Princeton professors David Bellos and Sean Wilentz have received the University’s Howard T. Behrman Award for Distinguished Achievement in the Humanities.
David Bellos
Bellos is the Meredith Howland Pyne Professor of French Literature, professor of French and Italian and comparative literature, and director of the Program in Translation and Intercultural Communication. He joined the Princeton faculty in 1997 after teaching at the universities of Oxford, Edinburgh, Southampton and Manchester. In 2007, he became director of Princeton’s newly created undergraduate certificate Program in Translation and Intercultural Communication, which is designed to educate students about the important role that translation plays across academic fields and in cultural understanding.
His current research project focuses on the history of copyright and its role in shaping modern cultures and societies.
In the 1970s and 1980s, he was principally a scholar of 19th-century French fiction, in particular Balzac, on whose works he wrote three books. In 1994, after having translated into English works by modern French writer Georges Perec, Bellos was awarded the Prix Goncourt de la Biographie for his literary biography “Georges Perec: A Life in Words.” In 1988, the French government bestowed on him the rank of Chevalier dans l’Ordre des Palmes Académiques, for support and advocacy of French arts and language. In 2015 he was also appointed officier in the Ordre National des Arts et des Lettres.
In 2005, Bellos won the inaugural Man Booker International Prize for Translation for his translations of four of the novels by the Albanian writer Ismail Kadaré from French into English. His 2011 book, “Is That a Fish in Your Ear? Translation and the Meaning of Everything,” explores how people understand each other — or not — in various situations. His latest book is “The Novel of the Century: The Extraordinary Adventure of Les Misérables,” published in 2017.
“His accomplishments as a scholar, biographer, translator and public intellectual, as well as a teacher and program director, are nothing short of astonishing,” wrote one colleague in nominating Bellos for the Behrman Award. “David is uncommonly versatile, energetic and productive. … [It] goes without saying that the seniors and graduate students who have benefited from David’s capacities as an adviser are too numerous to name.”
Bellos teaches undergraduate and graduate courses in translation and core offerings in 19th- and 20th-century European prose. He has also innovated courses such as “Great Books from Little Languages,” “Jewish Identities in France Since 1945,” and the 2014 PIIRS Global Seminar “Our Multilingual World: Regional and Global Responses to Linguistic Diversity,” a six-week summer course in Geneva, which examined how a multilingual society like Switzerland works and how international bodies deal with diversity in languages and its associated issues.

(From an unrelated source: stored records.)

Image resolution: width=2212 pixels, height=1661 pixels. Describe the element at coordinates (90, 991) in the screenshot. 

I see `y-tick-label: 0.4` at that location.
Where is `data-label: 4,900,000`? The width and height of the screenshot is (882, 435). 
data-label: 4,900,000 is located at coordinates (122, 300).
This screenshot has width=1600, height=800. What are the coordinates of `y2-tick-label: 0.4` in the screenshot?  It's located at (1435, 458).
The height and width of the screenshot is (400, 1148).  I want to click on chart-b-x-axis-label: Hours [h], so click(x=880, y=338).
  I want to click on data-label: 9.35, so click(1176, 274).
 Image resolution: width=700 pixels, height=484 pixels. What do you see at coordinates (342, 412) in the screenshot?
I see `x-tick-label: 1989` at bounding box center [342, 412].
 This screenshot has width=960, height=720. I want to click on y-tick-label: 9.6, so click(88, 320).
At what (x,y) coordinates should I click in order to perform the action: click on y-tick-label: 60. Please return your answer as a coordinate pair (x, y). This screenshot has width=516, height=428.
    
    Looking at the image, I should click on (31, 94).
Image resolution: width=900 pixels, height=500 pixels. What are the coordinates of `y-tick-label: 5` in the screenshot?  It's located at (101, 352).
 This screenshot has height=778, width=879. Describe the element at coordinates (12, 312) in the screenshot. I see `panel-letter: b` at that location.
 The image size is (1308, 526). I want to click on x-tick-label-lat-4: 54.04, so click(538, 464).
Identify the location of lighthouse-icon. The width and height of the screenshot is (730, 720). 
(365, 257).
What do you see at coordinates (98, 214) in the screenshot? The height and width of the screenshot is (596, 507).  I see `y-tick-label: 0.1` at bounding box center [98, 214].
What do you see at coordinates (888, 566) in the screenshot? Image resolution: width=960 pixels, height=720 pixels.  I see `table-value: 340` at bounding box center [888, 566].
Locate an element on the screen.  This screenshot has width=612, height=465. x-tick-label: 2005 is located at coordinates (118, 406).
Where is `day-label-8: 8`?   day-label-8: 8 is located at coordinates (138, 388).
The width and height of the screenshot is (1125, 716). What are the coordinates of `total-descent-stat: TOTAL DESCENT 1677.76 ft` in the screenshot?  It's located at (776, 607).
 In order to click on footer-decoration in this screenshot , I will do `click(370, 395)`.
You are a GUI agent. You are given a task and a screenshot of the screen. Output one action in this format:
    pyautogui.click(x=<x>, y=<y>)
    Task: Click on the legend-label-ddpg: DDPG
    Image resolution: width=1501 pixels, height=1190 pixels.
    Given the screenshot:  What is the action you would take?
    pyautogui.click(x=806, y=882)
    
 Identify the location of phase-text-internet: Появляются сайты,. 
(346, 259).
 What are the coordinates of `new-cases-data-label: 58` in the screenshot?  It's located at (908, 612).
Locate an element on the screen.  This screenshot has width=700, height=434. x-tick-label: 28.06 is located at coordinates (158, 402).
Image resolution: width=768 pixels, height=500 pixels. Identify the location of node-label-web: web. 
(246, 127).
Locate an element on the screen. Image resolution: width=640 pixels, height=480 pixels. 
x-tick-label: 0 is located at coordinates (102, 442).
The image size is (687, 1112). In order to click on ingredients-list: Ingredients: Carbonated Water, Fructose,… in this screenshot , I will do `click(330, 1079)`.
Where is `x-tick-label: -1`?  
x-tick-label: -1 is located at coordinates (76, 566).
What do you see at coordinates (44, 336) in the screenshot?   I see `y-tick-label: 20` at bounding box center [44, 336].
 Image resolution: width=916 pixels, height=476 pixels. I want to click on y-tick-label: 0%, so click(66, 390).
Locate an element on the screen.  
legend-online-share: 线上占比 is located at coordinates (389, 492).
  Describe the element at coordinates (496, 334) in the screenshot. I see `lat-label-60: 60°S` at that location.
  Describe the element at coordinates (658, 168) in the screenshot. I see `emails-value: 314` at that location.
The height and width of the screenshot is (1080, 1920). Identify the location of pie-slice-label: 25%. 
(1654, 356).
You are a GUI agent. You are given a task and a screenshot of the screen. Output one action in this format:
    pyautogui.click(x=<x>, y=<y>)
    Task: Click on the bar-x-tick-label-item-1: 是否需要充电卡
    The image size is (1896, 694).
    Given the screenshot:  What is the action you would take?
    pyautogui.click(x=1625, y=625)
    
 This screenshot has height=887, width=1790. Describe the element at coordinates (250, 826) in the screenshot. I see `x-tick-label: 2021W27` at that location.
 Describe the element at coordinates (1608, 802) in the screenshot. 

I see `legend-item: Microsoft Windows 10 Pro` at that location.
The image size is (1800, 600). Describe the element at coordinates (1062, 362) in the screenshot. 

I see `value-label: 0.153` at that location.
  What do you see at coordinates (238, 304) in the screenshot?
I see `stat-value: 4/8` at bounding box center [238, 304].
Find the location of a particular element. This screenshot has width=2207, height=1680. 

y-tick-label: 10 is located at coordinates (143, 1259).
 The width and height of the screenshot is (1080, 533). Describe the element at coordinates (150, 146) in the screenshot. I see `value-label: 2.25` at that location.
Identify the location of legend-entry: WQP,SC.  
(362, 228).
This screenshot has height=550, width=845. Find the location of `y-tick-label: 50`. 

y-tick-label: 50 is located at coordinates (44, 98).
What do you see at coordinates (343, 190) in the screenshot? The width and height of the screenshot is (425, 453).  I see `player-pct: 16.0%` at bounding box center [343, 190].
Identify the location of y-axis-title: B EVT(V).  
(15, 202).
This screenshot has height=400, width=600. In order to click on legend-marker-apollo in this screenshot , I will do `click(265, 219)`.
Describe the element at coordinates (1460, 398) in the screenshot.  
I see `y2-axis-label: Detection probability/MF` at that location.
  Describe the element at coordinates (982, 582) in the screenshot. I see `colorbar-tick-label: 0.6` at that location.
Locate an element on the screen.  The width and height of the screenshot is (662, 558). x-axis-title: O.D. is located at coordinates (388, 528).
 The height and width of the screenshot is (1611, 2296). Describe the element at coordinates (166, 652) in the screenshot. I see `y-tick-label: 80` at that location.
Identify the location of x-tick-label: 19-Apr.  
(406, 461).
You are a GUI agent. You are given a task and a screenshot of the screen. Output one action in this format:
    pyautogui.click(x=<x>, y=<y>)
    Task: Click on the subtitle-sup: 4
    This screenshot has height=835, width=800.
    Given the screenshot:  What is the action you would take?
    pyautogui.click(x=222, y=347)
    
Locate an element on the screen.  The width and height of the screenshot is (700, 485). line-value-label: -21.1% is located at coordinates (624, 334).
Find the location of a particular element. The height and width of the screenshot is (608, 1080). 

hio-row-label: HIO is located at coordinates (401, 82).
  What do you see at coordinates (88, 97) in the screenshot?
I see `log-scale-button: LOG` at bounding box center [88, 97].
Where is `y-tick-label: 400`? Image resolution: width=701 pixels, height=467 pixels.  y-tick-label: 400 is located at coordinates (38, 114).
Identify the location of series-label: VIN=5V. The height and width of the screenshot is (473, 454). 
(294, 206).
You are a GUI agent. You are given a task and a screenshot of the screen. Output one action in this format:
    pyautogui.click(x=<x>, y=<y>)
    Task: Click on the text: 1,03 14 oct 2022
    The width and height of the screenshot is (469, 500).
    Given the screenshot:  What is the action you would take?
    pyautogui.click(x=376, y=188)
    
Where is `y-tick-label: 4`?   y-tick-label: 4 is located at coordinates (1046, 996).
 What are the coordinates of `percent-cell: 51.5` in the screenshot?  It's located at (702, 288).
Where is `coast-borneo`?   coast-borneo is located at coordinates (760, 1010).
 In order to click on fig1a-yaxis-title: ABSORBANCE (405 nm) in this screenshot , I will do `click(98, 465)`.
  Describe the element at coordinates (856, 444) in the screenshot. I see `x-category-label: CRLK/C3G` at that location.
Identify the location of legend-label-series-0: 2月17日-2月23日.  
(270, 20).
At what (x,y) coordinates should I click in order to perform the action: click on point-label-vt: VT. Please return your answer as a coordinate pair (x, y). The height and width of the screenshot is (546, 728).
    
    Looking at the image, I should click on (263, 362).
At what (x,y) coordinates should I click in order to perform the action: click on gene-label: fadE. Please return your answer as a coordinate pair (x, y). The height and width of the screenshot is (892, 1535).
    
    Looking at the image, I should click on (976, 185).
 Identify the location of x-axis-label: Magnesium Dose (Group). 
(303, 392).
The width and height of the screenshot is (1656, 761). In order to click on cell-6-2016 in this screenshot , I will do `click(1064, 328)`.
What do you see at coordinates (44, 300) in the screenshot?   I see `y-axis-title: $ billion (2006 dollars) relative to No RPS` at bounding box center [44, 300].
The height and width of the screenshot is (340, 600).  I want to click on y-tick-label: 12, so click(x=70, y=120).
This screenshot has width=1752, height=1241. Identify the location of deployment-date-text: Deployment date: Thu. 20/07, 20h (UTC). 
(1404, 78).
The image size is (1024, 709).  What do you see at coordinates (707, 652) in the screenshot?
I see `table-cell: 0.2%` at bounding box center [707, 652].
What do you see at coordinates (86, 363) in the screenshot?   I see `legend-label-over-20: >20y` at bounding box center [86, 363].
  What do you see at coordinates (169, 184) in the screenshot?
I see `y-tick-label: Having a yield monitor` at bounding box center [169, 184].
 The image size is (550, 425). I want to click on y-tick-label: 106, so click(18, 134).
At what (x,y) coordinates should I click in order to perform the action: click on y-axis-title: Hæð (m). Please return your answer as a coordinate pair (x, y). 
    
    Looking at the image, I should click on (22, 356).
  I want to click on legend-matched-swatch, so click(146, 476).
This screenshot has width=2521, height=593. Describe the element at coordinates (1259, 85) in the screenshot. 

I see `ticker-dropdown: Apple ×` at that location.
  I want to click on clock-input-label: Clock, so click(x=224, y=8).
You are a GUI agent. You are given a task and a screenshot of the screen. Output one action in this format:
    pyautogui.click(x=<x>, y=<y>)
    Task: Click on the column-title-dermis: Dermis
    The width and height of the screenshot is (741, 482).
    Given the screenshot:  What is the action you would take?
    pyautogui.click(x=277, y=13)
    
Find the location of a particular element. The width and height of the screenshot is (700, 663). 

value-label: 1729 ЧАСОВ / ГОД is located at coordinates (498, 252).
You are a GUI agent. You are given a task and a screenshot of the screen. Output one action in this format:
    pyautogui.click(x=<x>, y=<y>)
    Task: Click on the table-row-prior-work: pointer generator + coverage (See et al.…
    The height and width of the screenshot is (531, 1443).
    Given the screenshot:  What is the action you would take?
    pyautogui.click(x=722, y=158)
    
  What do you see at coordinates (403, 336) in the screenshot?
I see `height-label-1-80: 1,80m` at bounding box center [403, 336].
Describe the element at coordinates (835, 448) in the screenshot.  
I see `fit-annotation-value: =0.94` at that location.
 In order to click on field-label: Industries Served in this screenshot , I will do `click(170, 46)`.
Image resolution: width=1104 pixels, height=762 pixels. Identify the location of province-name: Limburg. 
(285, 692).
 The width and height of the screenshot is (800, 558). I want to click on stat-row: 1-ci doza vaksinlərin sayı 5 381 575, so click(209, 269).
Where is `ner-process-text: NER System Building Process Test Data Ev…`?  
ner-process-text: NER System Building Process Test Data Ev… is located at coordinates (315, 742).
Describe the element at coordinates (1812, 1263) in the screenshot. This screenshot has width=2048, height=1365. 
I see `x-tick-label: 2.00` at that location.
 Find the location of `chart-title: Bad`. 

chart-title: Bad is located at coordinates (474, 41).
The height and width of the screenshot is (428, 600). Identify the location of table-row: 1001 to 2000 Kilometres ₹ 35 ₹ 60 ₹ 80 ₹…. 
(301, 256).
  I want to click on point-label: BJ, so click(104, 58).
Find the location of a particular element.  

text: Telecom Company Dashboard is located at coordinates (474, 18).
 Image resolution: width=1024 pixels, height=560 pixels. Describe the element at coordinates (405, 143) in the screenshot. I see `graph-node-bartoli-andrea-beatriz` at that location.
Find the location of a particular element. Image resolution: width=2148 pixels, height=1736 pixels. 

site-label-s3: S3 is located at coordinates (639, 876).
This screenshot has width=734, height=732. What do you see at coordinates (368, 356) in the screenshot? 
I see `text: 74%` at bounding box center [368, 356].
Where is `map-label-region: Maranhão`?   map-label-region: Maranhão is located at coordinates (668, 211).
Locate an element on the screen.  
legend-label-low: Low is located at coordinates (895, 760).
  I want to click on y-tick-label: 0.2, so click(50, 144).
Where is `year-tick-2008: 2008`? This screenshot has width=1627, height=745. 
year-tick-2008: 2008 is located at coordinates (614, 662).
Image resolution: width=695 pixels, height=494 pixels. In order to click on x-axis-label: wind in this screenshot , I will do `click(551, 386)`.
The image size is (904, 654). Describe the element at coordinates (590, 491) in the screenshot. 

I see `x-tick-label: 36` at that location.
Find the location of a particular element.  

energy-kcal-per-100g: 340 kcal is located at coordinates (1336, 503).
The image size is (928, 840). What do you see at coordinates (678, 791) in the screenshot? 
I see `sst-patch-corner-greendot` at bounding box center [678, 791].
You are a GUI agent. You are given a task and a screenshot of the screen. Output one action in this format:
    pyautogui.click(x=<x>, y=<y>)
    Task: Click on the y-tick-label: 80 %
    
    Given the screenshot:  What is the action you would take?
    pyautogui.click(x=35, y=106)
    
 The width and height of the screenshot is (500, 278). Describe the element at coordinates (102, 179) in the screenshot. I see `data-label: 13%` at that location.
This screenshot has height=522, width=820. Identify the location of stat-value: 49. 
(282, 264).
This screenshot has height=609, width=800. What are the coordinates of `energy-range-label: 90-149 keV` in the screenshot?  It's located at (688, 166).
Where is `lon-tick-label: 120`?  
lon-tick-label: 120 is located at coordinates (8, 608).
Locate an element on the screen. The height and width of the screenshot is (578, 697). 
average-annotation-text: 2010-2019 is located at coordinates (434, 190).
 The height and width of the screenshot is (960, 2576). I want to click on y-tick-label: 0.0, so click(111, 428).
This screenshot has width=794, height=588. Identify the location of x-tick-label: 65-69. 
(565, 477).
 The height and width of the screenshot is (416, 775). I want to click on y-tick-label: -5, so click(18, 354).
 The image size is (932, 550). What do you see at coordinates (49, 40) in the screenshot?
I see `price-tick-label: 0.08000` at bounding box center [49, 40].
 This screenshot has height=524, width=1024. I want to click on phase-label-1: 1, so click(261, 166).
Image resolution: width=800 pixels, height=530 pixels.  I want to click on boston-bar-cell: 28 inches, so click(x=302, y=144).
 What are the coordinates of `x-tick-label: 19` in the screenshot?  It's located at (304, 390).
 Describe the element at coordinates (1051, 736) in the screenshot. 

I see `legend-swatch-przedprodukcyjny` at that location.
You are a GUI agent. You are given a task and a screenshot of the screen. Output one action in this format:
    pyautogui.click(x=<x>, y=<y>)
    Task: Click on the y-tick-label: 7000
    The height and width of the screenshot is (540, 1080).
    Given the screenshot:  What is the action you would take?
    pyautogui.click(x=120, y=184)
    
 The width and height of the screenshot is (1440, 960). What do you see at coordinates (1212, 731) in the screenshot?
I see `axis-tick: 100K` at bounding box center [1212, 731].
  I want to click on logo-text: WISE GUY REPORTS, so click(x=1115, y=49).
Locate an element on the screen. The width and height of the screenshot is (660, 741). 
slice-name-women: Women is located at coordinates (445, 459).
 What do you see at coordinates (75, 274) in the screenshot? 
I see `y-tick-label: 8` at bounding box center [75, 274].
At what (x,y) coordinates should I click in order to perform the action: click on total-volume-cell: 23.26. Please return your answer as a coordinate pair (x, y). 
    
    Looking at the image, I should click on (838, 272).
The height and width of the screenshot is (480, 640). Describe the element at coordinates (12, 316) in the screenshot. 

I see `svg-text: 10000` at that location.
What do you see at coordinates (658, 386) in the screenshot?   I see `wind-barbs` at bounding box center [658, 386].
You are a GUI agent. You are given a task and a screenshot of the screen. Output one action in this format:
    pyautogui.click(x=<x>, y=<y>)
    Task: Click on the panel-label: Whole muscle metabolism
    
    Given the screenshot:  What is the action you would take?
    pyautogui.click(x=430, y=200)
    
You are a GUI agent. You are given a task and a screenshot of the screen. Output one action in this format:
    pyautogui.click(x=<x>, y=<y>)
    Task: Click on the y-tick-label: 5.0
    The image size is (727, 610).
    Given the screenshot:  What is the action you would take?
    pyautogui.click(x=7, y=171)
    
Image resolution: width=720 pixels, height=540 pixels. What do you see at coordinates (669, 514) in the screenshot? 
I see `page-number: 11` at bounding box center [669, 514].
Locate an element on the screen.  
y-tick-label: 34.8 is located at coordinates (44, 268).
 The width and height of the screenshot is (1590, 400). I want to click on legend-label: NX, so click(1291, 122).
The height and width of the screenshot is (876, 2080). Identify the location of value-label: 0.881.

"David is consistently involved in bringing the perspectives of a diverse group of translators and theorists of translation into our community,” another colleague wrote. “This is a major and far-reaching contribution to what many of us do. … “[He] has been a remarkable and unique humanist at the University since he arrived here more than 20 years ago.”
Sean Wilentz
Wilentz, the George Henry Davis 1886 Professor of American History, joined the Princeton faculty in 1979. He studies U.S. political and social history.
Wilentz is the author of several books, including “The Rise of American Democracy: Jefferson to Lincoln” (2005), which was awarded the Bancroft Prize. Other books include “Chants Democratic: New York City and the Rise of the American Working Class, 1788-1850” (1984), for which he received the Albert J. Beveridge Award and the Frederick Jackson Turner Award; “The Age of Reagan: A History, 1974-2008” (2008), a reconsideration of U.S. politics since the Watergate affair; “Bob Dylan in America” (2010), an examination of Dylan's place in American cultural history; and “The Politicians and the Egalitarians: The Hidden History of American Politics” (2016), a study of the connections between partisanship and egalitarianism in U.S. political history. His most recent book is “No Property in Man: Slavery and Antislavery at the Nation’s Founding” (2018), and he is currently at work on “The Triumph of American Antislavery.”
His writings on music have earned him two Grammy nominations and two Deems Taylor-ASCAP awards.
Wilentz mainly teaches courses on U.S. history, focusing on the 19th century. He has also taught courses on American literature and 20th-century American culture and politics.
In nominating Wilentz for the Behrman Award, a colleague wrote: "His undergraduate and graduate courses ... have been routinely among the highest rated. His mentorship and support of younger historians in the department (co-teaching often to be energized by the give-and-take of the department’s intellectual life) is exemplary.”
The colleague also wrote: “For Wilentz, history is a vital and far-reaching undertaking — an opportunity to examine, across multiple registers, the nation’s foundational ideals and institutions (slavery, the Constitution, democracy, equality, the Presidency), and our society’s ever-unfolding questions about class, culture and national identity. He is … a towering figure; his expertise extends as broadly, and with as much influence, as any other distinguished humanities scholar I could name.”
In 2018-19, Wilentz is serving as an Old Dominion Research Professor with the Humanities Council.